[To do]: Reproduce the stretch from the line containing "coordinates (170, 442)." through the line containing "This screenshot has width=789, height=686.", switching "Image resolution" to "Screen resolution" and leaving everything else as it is.
%%
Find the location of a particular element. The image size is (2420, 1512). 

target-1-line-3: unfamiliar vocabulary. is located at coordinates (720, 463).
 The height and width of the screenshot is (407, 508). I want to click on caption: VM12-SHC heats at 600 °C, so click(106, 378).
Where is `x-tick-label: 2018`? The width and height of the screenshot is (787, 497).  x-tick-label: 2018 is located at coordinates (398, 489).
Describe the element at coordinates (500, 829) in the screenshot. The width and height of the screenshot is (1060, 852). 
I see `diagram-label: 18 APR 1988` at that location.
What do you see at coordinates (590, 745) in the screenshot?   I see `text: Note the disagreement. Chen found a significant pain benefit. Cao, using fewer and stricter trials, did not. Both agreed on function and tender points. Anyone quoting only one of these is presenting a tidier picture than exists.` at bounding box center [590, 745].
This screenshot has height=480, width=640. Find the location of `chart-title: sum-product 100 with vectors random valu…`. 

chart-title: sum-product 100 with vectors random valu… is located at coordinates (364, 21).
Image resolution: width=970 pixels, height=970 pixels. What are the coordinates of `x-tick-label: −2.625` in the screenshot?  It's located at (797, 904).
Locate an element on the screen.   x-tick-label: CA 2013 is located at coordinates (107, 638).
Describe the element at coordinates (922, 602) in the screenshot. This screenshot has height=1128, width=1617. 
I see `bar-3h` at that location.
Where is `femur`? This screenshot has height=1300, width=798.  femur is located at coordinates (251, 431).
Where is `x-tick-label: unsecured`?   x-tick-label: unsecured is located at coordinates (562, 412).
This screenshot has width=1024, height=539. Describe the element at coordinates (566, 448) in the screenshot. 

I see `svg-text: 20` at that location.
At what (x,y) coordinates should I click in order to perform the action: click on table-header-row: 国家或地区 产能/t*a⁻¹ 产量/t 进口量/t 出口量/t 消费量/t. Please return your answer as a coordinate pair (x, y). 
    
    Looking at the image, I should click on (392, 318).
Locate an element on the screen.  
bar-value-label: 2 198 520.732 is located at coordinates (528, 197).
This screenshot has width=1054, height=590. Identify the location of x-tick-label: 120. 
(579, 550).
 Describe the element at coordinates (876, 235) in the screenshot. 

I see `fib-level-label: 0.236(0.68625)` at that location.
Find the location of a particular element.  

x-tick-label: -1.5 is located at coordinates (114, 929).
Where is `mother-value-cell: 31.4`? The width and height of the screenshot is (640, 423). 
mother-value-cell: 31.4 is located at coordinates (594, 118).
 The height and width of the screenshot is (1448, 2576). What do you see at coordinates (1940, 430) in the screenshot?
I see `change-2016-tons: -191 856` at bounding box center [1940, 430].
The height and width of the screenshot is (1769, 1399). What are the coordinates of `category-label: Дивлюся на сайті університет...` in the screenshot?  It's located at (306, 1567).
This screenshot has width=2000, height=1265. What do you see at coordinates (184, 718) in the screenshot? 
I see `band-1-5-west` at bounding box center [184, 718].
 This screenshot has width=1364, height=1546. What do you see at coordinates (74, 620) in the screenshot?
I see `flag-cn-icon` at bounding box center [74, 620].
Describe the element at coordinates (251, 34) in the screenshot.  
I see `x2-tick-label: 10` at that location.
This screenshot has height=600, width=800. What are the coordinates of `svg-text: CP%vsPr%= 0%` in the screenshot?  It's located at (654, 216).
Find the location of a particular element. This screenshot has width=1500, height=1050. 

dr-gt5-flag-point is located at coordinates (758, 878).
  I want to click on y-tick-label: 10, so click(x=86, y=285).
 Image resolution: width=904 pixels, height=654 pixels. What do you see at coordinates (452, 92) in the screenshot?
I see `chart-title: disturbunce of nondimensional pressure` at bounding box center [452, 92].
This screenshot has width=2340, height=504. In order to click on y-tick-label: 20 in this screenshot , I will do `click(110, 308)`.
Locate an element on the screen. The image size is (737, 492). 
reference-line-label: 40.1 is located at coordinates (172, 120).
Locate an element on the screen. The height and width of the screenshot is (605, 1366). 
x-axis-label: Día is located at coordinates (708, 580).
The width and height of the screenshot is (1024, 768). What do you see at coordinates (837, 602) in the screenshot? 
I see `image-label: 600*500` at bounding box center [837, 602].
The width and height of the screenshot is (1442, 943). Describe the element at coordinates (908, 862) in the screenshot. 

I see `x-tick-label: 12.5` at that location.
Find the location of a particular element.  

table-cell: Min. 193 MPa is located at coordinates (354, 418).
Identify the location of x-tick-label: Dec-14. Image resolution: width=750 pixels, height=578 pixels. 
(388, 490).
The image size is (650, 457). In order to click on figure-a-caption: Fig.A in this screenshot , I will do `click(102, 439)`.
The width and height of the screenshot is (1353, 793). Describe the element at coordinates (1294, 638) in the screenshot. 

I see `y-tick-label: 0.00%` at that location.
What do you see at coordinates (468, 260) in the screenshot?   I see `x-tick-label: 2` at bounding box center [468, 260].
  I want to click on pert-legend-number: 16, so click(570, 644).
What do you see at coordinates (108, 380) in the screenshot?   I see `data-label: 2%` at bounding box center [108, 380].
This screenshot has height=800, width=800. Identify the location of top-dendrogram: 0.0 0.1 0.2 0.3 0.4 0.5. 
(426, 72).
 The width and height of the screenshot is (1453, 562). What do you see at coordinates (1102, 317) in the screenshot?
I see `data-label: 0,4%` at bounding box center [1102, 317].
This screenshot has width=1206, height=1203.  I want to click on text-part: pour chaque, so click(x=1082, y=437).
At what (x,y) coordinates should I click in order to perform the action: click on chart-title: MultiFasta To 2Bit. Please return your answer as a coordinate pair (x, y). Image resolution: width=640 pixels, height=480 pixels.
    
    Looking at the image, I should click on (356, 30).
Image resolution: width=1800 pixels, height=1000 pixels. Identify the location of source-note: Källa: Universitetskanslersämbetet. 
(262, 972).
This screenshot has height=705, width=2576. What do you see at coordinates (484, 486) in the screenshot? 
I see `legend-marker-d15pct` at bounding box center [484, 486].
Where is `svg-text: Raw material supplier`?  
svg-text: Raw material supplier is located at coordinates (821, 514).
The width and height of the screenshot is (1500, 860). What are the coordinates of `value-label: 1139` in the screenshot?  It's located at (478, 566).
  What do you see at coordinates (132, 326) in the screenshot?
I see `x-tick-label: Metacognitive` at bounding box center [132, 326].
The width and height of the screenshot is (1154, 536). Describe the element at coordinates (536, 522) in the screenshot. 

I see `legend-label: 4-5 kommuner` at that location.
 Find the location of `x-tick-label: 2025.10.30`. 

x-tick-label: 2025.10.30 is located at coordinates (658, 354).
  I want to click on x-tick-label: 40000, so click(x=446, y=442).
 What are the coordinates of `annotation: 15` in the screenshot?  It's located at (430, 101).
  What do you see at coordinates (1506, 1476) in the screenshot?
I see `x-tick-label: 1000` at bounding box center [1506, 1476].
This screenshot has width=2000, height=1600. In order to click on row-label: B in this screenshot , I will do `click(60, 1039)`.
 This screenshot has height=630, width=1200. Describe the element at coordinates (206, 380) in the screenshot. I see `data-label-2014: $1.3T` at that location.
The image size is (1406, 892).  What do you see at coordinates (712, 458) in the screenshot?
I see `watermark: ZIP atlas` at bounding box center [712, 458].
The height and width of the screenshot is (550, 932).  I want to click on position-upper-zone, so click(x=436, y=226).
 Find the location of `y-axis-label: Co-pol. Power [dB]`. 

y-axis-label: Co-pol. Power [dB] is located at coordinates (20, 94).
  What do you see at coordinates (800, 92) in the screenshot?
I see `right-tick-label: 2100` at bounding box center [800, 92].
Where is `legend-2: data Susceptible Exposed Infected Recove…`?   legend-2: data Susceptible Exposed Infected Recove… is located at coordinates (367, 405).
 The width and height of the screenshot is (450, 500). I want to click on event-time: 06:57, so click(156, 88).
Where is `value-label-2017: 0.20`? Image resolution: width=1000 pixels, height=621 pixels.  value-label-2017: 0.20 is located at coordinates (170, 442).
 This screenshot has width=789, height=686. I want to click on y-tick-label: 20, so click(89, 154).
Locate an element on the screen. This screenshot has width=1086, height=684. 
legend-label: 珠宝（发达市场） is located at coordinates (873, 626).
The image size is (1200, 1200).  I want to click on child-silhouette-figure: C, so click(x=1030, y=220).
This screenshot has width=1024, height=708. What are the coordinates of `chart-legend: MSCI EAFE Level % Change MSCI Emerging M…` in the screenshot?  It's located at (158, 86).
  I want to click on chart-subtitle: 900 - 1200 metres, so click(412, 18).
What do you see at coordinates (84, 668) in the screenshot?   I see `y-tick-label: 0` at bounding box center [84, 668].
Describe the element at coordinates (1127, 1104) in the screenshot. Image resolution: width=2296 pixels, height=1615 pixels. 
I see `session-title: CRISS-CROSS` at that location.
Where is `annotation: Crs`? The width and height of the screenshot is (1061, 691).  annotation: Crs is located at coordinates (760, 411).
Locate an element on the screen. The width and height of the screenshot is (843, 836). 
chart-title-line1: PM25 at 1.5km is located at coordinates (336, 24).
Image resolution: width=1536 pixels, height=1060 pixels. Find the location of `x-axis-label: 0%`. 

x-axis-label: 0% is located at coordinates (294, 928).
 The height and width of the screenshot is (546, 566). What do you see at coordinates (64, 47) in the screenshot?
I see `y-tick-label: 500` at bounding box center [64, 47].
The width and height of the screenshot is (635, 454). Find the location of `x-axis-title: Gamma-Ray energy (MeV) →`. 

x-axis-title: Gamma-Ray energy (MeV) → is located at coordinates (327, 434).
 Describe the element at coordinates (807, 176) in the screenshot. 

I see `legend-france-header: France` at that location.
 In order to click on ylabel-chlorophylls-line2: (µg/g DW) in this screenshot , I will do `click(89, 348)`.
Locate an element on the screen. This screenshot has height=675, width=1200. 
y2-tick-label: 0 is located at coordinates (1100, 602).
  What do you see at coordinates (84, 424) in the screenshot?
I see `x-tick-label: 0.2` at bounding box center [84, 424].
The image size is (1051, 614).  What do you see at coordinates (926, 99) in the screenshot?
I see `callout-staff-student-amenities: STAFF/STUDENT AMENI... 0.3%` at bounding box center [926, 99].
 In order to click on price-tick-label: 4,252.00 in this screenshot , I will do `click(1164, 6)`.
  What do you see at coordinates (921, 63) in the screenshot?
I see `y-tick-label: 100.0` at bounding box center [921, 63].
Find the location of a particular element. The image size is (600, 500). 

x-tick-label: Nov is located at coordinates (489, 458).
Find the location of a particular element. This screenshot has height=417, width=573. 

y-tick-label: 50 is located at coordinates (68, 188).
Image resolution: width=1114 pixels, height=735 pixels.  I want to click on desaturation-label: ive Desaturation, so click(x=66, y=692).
%%
[Answer to this problem]:
Where is `value-label-2017: 0.20`? Screen resolution: width=1000 pixels, height=621 pixels.  value-label-2017: 0.20 is located at coordinates (170, 442).
 This screenshot has width=789, height=686. I want to click on y-tick-label: 20, so click(89, 154).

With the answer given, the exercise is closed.